It’s always been my intention to develop the Loci programming language as a tool that I would regularly deploy myself and this year that’s going to start happening!
The language and compiler have reached an early stage of maturity, with a substantial mix of implemented language features and a small (but quickly growing) set of useful standard library modules. Hence this seems the right time to move some of my projects, currently written in C++, over to Loci, both to take advantage of the strengths of the language, to guide future design decisions of the language and as a real-world test of the compiler. Chain Reversi has already been ported to Loci and has been particularly useful when optimising the compiler; I consider quick build times extremely important and I’m pleased to say both that the design of Loci means it can be expected to compile much faster than similar C++ code and that this is borne out in practice.
The first project to move over is my ‘second’ (but slightly neglected) project, OpenP2P, which is basically a set of libraries that make it easy to develop applications that use peer-to-peer networking. One of the aspects that held OpenP2P back was the lack of good event notification/handling in C++ (which was basically implemented as a layer over boost::asio) but fortunately Loci has std.event, which in my opinion follows a very clean approach to event signalling. So I’ll be moving OpenP2P across and integrating it neatly with the standard library modules.

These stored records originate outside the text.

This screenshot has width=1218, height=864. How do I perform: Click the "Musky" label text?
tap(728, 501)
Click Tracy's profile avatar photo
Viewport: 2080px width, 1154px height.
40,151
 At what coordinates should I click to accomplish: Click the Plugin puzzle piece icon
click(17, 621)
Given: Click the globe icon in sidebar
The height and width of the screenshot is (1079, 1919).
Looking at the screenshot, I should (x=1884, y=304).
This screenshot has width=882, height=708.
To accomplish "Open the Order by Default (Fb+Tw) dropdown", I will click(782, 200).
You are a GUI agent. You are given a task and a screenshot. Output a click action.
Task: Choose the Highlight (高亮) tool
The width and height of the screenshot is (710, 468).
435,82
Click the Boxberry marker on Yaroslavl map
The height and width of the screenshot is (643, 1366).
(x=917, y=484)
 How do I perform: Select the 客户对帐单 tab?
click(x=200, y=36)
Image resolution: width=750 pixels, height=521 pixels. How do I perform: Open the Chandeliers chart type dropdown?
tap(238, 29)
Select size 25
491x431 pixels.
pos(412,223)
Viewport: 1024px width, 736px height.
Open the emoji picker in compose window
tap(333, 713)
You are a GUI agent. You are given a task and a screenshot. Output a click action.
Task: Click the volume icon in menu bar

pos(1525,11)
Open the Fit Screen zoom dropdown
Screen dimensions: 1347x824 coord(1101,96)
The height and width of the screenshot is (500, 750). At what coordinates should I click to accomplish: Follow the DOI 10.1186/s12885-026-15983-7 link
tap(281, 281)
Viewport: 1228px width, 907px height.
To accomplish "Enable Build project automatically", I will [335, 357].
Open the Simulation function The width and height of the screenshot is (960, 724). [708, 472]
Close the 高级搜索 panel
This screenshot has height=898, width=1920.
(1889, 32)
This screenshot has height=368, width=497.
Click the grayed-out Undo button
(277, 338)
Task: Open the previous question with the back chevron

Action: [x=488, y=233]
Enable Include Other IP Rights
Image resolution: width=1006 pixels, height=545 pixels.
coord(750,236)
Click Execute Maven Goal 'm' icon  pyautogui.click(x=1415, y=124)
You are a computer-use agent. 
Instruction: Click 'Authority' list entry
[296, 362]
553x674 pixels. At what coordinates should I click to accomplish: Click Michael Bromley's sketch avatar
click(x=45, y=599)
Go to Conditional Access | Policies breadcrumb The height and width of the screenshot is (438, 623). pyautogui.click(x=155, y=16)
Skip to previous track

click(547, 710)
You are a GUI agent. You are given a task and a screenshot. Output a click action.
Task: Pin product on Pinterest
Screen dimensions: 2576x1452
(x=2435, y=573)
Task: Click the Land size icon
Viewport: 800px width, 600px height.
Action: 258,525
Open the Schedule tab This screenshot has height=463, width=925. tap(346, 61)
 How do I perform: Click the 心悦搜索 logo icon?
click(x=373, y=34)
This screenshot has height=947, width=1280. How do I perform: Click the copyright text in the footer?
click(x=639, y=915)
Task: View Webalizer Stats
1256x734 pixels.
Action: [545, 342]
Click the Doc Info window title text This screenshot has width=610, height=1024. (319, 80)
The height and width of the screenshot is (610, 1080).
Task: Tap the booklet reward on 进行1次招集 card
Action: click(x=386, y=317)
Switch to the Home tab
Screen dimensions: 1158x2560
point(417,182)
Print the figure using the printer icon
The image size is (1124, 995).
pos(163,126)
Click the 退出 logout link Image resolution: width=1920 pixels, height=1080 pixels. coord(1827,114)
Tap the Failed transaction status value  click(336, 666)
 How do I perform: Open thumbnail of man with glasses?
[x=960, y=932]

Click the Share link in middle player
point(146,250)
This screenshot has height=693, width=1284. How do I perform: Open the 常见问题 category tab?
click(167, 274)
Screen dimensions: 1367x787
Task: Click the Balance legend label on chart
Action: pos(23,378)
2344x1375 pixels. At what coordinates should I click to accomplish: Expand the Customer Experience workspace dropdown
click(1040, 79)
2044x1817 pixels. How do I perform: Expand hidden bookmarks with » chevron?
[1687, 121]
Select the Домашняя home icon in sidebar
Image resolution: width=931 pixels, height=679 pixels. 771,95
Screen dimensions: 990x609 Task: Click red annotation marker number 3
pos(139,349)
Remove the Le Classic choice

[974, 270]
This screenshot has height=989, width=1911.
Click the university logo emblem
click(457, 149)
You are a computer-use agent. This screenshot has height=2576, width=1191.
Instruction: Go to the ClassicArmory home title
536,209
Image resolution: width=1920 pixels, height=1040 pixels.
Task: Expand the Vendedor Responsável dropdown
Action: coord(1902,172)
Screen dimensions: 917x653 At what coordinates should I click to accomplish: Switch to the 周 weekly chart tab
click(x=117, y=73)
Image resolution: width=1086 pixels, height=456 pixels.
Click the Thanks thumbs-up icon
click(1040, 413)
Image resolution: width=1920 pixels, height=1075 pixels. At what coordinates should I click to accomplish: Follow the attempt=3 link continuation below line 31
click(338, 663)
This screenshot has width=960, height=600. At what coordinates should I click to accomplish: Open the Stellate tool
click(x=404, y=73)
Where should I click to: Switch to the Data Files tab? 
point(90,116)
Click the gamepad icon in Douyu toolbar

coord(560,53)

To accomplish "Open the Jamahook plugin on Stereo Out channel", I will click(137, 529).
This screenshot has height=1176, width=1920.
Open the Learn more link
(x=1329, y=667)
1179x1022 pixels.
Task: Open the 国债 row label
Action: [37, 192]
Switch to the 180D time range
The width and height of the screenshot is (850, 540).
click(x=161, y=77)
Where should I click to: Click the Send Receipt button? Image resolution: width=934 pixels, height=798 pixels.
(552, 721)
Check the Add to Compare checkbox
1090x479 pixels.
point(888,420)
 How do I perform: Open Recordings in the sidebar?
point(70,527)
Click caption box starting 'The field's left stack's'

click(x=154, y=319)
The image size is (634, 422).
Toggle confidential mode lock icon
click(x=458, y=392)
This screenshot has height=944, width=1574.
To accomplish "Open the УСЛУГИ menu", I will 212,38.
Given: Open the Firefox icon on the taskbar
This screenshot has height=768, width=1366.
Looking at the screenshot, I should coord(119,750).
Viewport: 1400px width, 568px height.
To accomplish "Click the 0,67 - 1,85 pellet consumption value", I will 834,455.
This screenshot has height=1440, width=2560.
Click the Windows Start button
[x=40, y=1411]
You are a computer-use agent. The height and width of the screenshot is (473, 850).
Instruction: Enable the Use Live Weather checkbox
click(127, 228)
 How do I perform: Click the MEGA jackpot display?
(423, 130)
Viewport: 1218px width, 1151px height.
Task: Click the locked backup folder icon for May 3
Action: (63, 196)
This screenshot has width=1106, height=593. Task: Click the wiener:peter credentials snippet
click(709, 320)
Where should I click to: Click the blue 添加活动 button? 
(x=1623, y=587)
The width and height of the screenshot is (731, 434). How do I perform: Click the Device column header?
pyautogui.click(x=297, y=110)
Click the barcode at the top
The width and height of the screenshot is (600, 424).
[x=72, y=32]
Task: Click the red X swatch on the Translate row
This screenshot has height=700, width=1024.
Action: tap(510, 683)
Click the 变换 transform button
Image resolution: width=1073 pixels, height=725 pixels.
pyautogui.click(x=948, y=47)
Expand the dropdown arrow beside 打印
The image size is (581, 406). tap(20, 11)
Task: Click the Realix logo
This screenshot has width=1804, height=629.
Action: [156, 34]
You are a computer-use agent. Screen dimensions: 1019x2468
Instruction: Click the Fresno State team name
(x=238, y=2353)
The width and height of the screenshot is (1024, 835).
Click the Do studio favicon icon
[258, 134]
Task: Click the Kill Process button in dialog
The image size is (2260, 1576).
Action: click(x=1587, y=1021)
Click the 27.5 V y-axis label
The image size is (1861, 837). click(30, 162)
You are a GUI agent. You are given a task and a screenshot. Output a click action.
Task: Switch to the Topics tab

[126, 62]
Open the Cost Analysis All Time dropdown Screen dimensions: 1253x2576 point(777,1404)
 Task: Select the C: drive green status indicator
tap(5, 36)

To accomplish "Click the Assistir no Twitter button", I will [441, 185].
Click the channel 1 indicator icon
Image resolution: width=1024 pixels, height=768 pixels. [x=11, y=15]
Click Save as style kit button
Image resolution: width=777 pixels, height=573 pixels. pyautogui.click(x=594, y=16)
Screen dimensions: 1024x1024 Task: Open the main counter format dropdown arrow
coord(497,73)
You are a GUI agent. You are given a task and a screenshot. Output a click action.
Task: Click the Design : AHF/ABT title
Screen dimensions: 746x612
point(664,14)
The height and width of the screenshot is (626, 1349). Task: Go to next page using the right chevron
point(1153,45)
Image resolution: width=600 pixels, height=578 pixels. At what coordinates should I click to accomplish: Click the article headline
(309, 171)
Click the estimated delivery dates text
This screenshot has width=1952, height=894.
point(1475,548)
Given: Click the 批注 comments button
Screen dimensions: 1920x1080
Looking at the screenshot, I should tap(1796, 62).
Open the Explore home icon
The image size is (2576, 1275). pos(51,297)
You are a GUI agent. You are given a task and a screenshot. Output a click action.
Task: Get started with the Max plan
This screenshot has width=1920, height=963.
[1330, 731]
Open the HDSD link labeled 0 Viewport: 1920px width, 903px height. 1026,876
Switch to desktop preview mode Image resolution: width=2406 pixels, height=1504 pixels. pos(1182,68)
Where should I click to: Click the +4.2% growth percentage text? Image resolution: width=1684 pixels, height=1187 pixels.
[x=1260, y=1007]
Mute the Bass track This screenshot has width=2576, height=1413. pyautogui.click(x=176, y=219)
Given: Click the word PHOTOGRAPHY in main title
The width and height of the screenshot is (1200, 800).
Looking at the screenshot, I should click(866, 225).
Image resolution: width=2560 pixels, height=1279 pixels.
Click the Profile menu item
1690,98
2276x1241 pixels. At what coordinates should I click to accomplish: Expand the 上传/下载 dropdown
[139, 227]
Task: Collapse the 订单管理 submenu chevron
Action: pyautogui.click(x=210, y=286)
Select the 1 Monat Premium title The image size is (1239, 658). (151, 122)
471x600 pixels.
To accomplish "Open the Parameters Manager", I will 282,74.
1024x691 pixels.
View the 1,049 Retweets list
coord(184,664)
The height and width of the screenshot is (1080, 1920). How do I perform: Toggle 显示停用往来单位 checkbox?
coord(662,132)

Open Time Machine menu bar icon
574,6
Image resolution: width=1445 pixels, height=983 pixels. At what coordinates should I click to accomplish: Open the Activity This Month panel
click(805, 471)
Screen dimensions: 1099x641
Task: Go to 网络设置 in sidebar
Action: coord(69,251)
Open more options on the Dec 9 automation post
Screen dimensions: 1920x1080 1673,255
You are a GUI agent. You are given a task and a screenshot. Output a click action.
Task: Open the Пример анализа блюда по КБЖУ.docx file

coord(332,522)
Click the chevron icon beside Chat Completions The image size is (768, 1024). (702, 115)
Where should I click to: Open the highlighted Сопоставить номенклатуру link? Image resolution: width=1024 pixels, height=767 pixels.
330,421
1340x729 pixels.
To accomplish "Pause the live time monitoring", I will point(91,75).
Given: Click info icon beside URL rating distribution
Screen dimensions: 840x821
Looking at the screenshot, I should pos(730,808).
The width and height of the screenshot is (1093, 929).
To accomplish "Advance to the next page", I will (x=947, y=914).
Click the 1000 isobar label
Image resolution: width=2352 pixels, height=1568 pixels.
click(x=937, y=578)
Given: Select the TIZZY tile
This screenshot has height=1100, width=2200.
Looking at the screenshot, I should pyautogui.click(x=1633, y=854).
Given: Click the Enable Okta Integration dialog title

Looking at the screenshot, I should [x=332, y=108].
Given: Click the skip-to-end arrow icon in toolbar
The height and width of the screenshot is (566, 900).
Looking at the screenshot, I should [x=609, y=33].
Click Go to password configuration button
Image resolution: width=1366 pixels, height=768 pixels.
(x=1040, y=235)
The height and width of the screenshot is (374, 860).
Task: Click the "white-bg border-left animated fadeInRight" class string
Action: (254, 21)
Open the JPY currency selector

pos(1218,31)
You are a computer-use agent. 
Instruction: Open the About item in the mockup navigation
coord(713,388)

There’s another reason for making this change. Loci has presented me with a couple of problems:
- It’s too much fun to work on!
- It’s too successful!
Hence it’s starting to dominate my projects time, which has led to it becoming relatively well structured but on the other hand my other projects have been neglected. By moving these projects over to Loci I get to work on both at the same time! I also get the thrilling feeling of the last 5 years of designing Loci and building the compiler coming to fruition in a very practical way.